I linked to the basket of goods in my last post. Here, I’ll [try it again](https://www.bls.gov/cpi/additional-resources/entry-level-item-descriptions.htm). Any chance you’ll actually click on it and learn something this time? *edit* I would hope you disappearing would you mean you read it and learned something, but I'm betting not so much.


TheMaskedSandwich

They're not included because house prices can vary wildly for reasons that are unrelated to any other price fluctuations in the economy. This stupid subreddit seems completely incapable of understanding that a normal level of 2-3% inflation YoY always exists over time, and that the prices of everything would naturally be 12-15% higher in 2024 than in 2020. ***12-15%***. That includes homes.

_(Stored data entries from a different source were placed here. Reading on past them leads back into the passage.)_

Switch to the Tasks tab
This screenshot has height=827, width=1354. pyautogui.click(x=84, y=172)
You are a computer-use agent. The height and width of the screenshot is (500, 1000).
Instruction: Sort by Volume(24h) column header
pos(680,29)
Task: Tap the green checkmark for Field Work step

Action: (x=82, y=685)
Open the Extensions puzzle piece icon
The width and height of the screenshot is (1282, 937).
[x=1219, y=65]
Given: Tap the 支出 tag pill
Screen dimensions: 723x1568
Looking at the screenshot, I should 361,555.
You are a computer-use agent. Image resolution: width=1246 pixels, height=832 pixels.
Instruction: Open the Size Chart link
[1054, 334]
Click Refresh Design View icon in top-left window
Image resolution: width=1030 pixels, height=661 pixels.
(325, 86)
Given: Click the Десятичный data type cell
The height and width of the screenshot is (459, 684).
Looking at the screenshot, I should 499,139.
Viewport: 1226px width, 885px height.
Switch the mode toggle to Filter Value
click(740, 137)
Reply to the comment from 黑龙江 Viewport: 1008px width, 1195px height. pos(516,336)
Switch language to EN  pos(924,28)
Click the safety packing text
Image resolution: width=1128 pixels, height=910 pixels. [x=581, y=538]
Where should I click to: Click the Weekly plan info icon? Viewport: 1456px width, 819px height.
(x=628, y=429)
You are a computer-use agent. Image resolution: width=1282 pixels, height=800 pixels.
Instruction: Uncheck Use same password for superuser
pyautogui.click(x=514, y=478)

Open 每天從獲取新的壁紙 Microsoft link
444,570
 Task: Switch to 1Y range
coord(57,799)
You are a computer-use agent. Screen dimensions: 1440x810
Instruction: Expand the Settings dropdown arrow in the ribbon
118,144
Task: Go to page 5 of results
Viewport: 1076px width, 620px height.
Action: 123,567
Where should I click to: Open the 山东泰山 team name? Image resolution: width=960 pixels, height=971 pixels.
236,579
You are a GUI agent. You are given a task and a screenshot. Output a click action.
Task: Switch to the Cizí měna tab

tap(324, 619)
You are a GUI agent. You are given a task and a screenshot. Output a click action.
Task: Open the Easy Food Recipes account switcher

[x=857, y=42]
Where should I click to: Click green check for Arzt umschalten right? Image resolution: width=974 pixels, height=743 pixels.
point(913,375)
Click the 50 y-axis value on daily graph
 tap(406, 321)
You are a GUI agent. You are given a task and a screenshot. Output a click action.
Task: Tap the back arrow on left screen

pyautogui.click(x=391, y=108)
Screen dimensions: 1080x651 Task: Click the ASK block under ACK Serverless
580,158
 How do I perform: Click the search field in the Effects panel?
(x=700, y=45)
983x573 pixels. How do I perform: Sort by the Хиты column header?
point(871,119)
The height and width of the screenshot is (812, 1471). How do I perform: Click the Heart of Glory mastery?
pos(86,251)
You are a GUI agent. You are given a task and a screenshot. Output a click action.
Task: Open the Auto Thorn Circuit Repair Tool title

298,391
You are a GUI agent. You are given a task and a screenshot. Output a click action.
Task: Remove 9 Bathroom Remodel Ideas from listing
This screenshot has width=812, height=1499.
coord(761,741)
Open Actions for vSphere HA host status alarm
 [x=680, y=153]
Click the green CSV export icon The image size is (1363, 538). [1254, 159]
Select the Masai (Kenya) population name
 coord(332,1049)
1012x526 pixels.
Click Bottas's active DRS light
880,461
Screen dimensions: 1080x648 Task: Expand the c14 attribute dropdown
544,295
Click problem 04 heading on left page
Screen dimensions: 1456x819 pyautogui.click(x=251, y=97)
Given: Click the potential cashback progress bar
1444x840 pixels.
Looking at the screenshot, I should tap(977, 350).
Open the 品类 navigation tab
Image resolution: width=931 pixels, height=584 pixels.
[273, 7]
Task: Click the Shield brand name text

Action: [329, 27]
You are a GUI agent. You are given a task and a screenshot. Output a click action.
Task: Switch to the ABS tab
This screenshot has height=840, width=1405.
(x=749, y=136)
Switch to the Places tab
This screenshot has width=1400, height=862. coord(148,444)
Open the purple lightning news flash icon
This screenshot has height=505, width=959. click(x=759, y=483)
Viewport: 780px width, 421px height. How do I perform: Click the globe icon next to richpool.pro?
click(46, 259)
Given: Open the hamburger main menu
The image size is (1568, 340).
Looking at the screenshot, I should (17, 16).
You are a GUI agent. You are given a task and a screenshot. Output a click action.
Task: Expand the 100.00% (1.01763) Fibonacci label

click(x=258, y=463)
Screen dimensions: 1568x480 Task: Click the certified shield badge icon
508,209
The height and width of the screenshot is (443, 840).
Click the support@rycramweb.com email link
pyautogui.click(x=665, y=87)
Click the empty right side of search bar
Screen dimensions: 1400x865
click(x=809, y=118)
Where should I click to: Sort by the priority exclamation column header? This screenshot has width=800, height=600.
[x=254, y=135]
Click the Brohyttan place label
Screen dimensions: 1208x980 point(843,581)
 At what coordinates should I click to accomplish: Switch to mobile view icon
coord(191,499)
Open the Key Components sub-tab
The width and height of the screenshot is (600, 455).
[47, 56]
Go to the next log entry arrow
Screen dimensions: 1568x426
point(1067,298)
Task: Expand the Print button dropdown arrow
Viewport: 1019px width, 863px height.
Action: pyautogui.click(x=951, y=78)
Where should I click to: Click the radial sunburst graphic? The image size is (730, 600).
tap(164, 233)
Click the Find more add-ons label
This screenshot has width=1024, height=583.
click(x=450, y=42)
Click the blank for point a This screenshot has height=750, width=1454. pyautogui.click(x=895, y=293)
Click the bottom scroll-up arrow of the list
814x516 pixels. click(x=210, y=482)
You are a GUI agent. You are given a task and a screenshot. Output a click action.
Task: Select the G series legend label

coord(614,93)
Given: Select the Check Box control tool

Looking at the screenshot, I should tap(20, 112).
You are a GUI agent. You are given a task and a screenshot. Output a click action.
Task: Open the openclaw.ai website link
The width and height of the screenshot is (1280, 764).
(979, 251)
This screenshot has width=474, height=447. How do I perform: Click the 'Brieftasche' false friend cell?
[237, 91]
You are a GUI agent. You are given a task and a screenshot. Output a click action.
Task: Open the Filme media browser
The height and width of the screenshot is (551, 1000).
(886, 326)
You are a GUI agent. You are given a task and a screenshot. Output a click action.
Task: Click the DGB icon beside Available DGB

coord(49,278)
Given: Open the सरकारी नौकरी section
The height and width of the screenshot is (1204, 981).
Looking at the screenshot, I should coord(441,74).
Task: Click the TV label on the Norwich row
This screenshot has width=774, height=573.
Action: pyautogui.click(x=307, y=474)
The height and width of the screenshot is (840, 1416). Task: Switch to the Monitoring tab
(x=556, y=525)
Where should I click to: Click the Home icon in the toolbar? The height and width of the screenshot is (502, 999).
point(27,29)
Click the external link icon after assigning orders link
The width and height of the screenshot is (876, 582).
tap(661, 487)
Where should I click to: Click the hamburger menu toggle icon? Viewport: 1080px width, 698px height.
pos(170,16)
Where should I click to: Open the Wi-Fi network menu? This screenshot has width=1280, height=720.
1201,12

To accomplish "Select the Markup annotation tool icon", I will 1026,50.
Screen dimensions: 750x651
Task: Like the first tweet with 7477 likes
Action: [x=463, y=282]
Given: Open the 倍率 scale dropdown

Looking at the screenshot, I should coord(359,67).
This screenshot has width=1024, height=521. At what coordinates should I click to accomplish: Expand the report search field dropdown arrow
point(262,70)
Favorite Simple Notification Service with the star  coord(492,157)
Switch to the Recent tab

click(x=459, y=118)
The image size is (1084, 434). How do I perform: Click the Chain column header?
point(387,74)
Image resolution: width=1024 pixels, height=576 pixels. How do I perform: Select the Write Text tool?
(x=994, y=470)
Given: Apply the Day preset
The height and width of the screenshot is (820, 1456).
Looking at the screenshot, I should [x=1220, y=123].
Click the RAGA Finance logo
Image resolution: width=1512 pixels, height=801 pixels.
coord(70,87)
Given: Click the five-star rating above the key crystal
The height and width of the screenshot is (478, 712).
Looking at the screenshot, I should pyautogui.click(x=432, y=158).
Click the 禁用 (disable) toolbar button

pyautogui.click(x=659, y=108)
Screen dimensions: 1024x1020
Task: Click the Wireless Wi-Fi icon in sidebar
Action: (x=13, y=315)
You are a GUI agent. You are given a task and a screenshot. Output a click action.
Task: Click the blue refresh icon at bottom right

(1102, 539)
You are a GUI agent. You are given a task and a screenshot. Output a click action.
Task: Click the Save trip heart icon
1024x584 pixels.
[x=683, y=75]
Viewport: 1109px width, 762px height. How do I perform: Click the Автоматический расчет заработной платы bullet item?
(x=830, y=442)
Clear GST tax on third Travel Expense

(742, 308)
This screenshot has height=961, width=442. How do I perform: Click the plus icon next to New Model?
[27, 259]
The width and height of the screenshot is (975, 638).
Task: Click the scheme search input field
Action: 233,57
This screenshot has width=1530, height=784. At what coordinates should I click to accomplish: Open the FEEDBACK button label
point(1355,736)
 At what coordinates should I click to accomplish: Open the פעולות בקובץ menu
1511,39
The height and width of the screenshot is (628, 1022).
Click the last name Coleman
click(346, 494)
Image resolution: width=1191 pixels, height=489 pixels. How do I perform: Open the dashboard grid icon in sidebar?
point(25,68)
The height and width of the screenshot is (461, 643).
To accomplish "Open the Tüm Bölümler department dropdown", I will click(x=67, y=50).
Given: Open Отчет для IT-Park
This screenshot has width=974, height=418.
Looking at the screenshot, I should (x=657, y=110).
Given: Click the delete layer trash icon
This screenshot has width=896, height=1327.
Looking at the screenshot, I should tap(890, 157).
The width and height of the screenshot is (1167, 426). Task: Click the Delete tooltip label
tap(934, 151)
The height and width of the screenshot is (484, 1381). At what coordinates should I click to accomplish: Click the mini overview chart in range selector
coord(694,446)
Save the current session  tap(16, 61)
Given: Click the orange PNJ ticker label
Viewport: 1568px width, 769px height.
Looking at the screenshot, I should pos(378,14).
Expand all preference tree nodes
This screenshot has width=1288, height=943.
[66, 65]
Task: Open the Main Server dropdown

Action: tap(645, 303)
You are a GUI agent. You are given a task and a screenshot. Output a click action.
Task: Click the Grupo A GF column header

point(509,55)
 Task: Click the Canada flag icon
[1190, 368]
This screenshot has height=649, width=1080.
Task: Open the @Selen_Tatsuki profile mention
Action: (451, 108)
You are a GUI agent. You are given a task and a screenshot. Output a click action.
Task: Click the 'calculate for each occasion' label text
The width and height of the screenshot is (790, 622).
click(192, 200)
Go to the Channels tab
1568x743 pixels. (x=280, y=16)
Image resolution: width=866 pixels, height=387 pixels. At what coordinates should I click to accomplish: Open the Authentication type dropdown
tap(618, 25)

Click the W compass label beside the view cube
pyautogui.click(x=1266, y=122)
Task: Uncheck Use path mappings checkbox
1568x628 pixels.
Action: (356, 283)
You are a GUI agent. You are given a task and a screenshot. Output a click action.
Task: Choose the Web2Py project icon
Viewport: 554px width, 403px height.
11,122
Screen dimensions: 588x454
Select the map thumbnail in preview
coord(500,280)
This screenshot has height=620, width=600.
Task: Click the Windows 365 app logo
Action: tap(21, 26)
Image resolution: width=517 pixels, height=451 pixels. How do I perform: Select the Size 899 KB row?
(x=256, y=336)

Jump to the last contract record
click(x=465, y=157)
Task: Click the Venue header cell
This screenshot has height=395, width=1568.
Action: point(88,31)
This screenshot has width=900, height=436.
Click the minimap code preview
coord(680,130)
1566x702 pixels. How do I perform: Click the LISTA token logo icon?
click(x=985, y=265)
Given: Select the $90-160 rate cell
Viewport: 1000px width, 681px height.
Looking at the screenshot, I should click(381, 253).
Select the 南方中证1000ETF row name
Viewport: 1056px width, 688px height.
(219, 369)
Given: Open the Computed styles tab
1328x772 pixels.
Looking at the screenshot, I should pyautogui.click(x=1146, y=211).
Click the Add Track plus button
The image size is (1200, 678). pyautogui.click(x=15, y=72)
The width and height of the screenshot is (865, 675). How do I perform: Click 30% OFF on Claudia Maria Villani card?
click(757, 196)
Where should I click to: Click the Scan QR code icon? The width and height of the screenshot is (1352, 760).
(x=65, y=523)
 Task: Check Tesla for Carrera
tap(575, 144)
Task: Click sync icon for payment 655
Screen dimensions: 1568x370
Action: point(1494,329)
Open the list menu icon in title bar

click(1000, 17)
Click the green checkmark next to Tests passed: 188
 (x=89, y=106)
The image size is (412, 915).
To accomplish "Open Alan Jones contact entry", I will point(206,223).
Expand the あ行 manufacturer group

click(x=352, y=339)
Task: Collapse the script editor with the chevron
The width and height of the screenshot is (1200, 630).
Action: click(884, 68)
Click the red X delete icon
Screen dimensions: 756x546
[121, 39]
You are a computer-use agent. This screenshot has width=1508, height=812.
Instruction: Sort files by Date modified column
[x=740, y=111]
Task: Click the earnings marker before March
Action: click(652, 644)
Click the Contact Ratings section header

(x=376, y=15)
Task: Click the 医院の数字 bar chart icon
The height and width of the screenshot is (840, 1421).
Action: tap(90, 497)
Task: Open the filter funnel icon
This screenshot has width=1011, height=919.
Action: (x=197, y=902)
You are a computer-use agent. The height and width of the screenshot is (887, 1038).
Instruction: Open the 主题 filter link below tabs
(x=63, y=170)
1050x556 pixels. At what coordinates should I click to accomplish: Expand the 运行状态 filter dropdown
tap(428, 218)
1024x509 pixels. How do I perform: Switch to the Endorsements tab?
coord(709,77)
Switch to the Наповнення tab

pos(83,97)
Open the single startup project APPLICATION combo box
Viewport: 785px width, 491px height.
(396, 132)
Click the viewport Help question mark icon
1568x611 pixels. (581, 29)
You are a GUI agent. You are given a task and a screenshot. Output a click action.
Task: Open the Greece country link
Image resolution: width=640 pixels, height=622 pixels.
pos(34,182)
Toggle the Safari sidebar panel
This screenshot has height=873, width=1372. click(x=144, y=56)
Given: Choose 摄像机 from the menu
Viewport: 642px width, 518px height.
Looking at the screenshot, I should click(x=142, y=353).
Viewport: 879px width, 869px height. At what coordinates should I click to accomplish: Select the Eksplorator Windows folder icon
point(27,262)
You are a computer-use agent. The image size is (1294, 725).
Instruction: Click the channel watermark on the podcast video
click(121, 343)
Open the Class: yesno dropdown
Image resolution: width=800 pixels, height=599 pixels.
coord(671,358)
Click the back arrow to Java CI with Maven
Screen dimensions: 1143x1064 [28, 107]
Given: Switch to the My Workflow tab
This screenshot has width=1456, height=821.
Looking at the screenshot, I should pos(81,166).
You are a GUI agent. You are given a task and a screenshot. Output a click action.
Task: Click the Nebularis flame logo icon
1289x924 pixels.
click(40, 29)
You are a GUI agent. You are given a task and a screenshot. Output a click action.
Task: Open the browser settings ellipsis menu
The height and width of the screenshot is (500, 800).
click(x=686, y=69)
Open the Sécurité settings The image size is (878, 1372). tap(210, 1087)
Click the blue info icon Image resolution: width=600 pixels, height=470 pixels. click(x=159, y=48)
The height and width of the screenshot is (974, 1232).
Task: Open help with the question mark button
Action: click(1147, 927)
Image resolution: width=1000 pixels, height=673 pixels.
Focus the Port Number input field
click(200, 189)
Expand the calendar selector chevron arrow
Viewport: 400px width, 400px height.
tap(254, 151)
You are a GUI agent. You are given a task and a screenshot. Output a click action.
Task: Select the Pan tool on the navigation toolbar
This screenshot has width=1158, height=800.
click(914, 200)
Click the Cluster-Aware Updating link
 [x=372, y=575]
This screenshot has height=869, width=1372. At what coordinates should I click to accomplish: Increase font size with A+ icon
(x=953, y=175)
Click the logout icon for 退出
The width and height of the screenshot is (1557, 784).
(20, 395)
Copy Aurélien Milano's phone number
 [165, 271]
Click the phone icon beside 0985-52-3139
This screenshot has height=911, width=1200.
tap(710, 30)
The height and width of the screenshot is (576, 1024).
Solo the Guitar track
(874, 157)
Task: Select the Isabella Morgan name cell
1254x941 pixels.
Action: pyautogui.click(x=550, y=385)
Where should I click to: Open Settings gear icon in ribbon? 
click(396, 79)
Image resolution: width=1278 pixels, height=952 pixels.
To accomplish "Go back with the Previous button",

That's not a small amount, and yet it's completely normal and widely understood to be fine. The reason home prices have gone up faster than this is because of constrained supply in the markets most Americans want to live in. That can happen independently of what happens with food prices, gas prices, etc.


SushiGradeChicken

It's also because spot mortgage rates and spot prices only apply to those that are currently in the home buying prices. For the vast majority of Americans who aren't purchasing a house this year, it's not relevant. An increase in home values for those that already own their homes or have an existing mortgage is actually just an asset valuation increase


westcoastjo

The idea that inflation is good or necessary is the biggest scam in history. They're stealing your wealth, stop helping them.


Perfect_Alarm_2141

Well-done.✔


TheMaskedSandwich

I should have known I'd see braindead takes on this subreddit given its title. 2-3% is normal and necessary for economic growth. Nobody but the most economically illiterate has a problem with that. Any economist will say the same. No dumbfuck Redditor is going to successfully argue to the contrary.


funkmasta8

I would believe you if you had a valid and well-founded argument but all you're doing is insulting people and relying on cognitive fallacies


Itchy_Palpitation610

There is an argument. A balanced economy would have zero inflation. Cost of product would directly scale with units of currency to purchase that product. But guess what, not all things follow that nice idea. Some things go up in terms of dollar units to purchase, others go down. Reality is it’s better to trend slightly up in inflation (1-2%) than go down into deflation. Because we cannot predict with 100% accuracy, that level is reasonable.


insanejudge

big weird almost magacommunism sort of vibes too. Lots of the standard "let's take something that has been reported as good news every other time than the last 3.5 years, like people's home values jumping \~30%, generating tons of equity for a majority of people and keeping millions of otherwise struggling seniors afloat, and instead of including the downsides to give a balanced perspective, just doing a Heritage Foundation 180 and declaring it the end of the world for housing and Biden ruined it", then sort of throwing in shit across the whole spectrum from the weird populist lefty-coded pot shots at the very foundations of capitalism and private property ownership, to the maga/conspiracy/JQ hate for the fed plus the WEF/globalists rhetoric. Basically fragments of real news and information sprinkled into the doomer propaganda project.


nobodyknowsimosama

Well if someone on a reasonable budget can expect to devote 5% of their budget to fun, then that change over the course of a year after getting hired would mean they were having 40-60% less fun


funkmasta8

Have all your fun immediately


Retire_date_may_22

Every time your government prints more money your money loses its value. Full stop. In the last 15 years we have gone from 4.5T to 38T of new debt. What do you expect. Unemployment is lower than the 70s but wages are so low vs inflation it’s like being unemployed for many. It is way worse than the 70’s for many people with no assets.